01/09/2026
Per il Napoli si chiude un mercato difficile con due soli acquisti
Quando lo scorso luglio, durante la presentazione delle nuove maglie sulla nave MSC, il presidente del Napoli Aurelio De Laurentiis disse che sarebbe stato un mercato senza acquisti molti fecero i classici sorrisini pensando che il presidente avesse fatto una battuta. Dopo pochi giorni, la presentazione al San Carlo del tecnico Allegri aveva registrato un'altra dichiarazione presidenziale molto eloquente: "Abbiamo 47 giocatori e poi Allegri è un aziendalista, non vi aspettate colpi di mercato".

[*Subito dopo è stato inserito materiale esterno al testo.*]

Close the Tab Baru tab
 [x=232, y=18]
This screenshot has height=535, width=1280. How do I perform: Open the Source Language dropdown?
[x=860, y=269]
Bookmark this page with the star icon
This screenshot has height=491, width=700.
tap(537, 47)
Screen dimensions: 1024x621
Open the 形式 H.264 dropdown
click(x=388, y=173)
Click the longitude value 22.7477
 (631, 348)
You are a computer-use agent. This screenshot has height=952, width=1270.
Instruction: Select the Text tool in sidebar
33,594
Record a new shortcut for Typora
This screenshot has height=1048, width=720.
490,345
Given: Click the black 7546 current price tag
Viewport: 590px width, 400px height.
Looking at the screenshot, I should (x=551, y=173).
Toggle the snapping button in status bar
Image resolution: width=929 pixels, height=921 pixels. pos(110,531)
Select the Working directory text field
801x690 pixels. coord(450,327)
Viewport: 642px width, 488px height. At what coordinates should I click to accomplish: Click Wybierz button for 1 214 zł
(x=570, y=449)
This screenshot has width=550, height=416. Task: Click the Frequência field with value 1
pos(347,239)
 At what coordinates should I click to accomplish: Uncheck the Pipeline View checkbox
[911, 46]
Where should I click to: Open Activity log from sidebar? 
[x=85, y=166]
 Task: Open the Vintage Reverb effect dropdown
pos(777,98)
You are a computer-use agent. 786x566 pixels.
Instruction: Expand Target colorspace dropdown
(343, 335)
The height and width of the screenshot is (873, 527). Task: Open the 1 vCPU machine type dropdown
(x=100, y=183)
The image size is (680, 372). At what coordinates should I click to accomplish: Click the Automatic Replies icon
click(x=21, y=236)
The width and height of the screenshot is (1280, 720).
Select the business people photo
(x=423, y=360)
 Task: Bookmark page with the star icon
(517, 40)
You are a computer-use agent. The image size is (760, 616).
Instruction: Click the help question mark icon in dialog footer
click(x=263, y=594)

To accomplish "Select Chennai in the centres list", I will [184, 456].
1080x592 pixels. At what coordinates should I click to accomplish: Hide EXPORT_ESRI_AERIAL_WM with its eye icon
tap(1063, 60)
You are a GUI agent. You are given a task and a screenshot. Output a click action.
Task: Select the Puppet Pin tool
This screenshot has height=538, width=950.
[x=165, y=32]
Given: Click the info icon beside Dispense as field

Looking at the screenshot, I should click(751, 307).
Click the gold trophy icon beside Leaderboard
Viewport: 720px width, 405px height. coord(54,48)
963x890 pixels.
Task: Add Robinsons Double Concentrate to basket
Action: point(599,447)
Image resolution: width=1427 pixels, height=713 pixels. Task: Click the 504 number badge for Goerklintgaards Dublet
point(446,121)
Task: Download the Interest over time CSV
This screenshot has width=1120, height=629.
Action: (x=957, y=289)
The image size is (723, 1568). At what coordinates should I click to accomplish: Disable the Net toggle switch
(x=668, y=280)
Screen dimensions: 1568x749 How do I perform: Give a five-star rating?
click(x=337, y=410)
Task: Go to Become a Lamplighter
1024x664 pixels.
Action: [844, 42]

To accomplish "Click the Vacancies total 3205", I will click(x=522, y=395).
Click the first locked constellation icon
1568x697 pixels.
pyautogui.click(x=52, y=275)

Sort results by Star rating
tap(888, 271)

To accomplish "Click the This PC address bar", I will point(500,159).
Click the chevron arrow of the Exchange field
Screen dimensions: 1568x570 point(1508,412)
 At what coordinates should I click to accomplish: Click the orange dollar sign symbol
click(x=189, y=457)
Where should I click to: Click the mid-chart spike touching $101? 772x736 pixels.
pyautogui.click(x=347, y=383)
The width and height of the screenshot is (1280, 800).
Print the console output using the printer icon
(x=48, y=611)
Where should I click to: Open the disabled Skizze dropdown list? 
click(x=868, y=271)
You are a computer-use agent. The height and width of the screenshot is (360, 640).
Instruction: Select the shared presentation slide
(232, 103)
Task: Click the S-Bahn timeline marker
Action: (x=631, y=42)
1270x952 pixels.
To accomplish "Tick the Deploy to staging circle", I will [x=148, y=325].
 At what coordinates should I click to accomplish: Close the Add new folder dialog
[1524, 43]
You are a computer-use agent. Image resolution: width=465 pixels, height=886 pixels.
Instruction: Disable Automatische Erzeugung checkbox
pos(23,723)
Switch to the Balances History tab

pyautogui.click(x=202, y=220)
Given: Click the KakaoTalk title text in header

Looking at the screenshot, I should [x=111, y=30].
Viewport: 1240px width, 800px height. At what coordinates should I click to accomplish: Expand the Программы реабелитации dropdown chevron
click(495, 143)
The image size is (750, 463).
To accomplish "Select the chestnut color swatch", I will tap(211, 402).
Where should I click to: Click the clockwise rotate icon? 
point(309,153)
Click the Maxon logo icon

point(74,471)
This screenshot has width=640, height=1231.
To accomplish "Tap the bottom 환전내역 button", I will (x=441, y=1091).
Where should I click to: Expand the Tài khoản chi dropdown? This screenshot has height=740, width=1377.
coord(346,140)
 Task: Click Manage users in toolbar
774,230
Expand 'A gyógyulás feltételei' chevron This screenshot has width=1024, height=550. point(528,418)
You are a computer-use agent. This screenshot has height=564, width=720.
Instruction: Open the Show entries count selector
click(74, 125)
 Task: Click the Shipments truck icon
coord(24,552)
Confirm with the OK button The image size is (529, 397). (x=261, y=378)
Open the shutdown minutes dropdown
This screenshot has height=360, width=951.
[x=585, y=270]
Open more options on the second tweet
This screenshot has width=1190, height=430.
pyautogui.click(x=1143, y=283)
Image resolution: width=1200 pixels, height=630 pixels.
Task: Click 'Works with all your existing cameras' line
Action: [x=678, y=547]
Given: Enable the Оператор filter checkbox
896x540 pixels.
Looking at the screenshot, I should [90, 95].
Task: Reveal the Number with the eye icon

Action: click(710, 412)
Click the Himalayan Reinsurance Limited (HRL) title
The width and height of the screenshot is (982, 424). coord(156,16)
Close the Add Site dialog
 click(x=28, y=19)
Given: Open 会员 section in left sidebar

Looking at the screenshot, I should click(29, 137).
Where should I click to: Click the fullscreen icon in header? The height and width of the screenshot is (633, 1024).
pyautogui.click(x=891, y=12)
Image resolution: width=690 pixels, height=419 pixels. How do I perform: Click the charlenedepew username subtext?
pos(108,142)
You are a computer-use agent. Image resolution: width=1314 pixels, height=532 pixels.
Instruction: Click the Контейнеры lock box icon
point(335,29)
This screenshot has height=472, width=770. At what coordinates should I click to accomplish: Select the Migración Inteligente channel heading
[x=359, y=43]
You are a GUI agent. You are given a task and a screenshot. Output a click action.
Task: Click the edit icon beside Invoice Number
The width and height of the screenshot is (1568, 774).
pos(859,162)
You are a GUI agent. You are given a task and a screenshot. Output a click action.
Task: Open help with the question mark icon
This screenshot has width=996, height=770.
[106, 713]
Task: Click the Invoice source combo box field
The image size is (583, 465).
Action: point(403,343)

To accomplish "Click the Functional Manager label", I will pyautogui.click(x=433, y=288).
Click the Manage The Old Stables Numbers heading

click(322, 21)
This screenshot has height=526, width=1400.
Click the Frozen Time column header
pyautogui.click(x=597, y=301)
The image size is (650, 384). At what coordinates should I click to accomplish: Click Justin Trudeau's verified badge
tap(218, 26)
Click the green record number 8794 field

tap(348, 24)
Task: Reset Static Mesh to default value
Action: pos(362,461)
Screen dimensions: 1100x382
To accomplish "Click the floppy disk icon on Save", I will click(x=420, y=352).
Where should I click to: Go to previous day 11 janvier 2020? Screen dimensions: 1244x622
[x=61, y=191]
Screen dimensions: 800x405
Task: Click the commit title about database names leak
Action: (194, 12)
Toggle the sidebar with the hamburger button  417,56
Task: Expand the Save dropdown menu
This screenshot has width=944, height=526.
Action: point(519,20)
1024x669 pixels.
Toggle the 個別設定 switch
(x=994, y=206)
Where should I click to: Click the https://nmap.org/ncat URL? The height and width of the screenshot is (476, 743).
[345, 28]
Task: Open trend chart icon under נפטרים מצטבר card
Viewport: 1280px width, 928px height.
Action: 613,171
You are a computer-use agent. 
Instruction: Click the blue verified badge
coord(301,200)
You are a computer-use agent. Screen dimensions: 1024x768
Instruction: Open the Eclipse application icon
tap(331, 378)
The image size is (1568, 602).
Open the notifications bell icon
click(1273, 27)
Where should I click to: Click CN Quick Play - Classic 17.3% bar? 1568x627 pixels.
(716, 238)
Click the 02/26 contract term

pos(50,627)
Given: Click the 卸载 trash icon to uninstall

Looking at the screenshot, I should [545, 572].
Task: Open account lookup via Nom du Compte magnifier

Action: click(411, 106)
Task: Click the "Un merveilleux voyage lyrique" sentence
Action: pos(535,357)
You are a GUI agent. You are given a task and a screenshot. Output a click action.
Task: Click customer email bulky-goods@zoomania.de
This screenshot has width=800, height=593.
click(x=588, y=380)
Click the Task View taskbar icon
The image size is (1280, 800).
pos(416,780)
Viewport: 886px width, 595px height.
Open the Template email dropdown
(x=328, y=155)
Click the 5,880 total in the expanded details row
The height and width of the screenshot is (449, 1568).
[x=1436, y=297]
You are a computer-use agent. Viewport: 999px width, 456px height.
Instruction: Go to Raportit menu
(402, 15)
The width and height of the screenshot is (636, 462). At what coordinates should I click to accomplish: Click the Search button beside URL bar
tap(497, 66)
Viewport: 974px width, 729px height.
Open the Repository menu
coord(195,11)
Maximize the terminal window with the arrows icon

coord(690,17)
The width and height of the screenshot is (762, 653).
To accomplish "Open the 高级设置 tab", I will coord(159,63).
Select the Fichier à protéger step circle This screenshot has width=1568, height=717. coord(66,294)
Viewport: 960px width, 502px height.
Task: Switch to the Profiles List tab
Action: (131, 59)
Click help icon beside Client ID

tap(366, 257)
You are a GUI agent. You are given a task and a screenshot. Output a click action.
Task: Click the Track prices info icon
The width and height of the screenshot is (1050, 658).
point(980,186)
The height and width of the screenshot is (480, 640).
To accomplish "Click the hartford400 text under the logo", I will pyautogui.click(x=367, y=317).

Insomma il presidente non stava scherzando o mischiando le carte; il Napoli raramente ha fatto una campagna acquisti così asfittica. Senza nulla togliere a Favasuli e Badiashile, unici tasselli arrivati, sarebbe servito intervenire maggiormente. Di sicuro sulle scelte societarie hanno inciso i riscatti obbligatori di Hojlund, Lucca e Alisson che hanno provocato un esborso di circa 90 milioni, ma è altrettanto evidente che la rosa annovera diversi punti di domanda. Serviva un vice di Lorenzo e l'arrivo di Favasuli può dirsi una buona alternativa visto quanto fatto dall'ex Catanzaro nella passata stagione. Acquisto intelligente anche perché il terzino, molto duttile su ambo le fasce, essendo un 2004 e quindi under non occupa spazio in lista.
L'infortunio di Buongiorno, che si rivedrà nel 2027, ha di fatto costretto la squadra a dover intervenire per sopperire all'assenza. E' arrivato in prestito dal Chelsea Benoit Badiashile che, come detto da Allegri alla vigilia della partita col Como, non ha ancora la preparazione fisica sufficiente per essere convocato. E considerando che negli ultimi due anni il giocatore ha subìto diversi infortuni, andando in campo con poca continuità, la scelta, sicuramente economica visto che si tratta di un prestito senza obbligo di riscatto, non può dirsi altrettanto sicura. Speriamo che questi timori siano infondati, ma dopo un anno con 44 infortuni forse sarebbe servito prendere un giocatore con maggiori garanzie sotto il profilo fisico. Stop, finito qui, il mercato azzurro non ha annoverato altri acquisti, un azzardo per una rosa la cui età media sfiora i 30 anni.
E andiamo ad analizzare i singoli reparti: tra i pali nessuna variazione con Meret che si è ripreso il posto di titolare davanti a Milinkovic Savic dato per partente ma che non si è riuscito a piazzare. In difesa, usciti Juan Jesus e ceduto Gutierrez per fare una plusvalenza, sono rientrati dai prestiti Marianucci e Rafa Marin oltre a Rrahmani e Beukema. Numericamente non possiamo dire siano pochi, sotto il profilo qualitativo dipende molto dalla riuscita di Badiashile. Stesso discorso sugli esterni con Di Lorenzo e Favasuli a destra e Spinazzola ed Olivera sull'altra corsia. Il numero c'è, la qualità?
In mezzo al campo Lobotka e McTominay hanno in Gilmour e Vergara due potenziali sostituti. Non si può dire lo stesso per Anguissa che, dei tre titolari, è sembrato quello più in ritardo di condizione. Toccherebbe a McTominay spostarsi al suo posto o anche a Gilmour provato da Conte in quella posizione. A proposito di Scott, la nota diramata dalla società in mattinata ha reso noto che lo scozzese dovrà essere sottoposto ad un piccolo intervento per una aritmia che lo terrà fuori fino alla sosta con conseguente assenza nelle prossime tre giornate e nella prima gara di Champions League.
Davanti, sulla carta, le soluzioni sono diverse ma sempre la qualità è il punto di domanda. Neres, Alisson, Politano e anche Lang offrono varie soluzioni. Ai quattro va aggiunta la classe di De Bruyne che può essere utilizzato dietro la punta o per un minutaggio ridotto anche a tutto campo. Invece, minori scelte per quanto riguarda la prima punta: ceduto Lukaku, il Napoli è legato solo alle giocate di Hojlund. Dietro il danese per ora Lucca ha convinto poco e la carta Giovane non sembra una scelta semplice. Sarebbe servito un altro attaccante, magari abile a ricoprire ambo i ruoli per dare maggiore assistenza al centravanti. La società ha invece fatto una scommessa ritenendo la rosa già molto competitiva nonostante ci siano 3 competizioni da giocare. Visti i diversi infortuni già occorsi non sarà facile disputare una stagione di vertice e le prime uscite con alcune ombre lo hanno già dimostrato.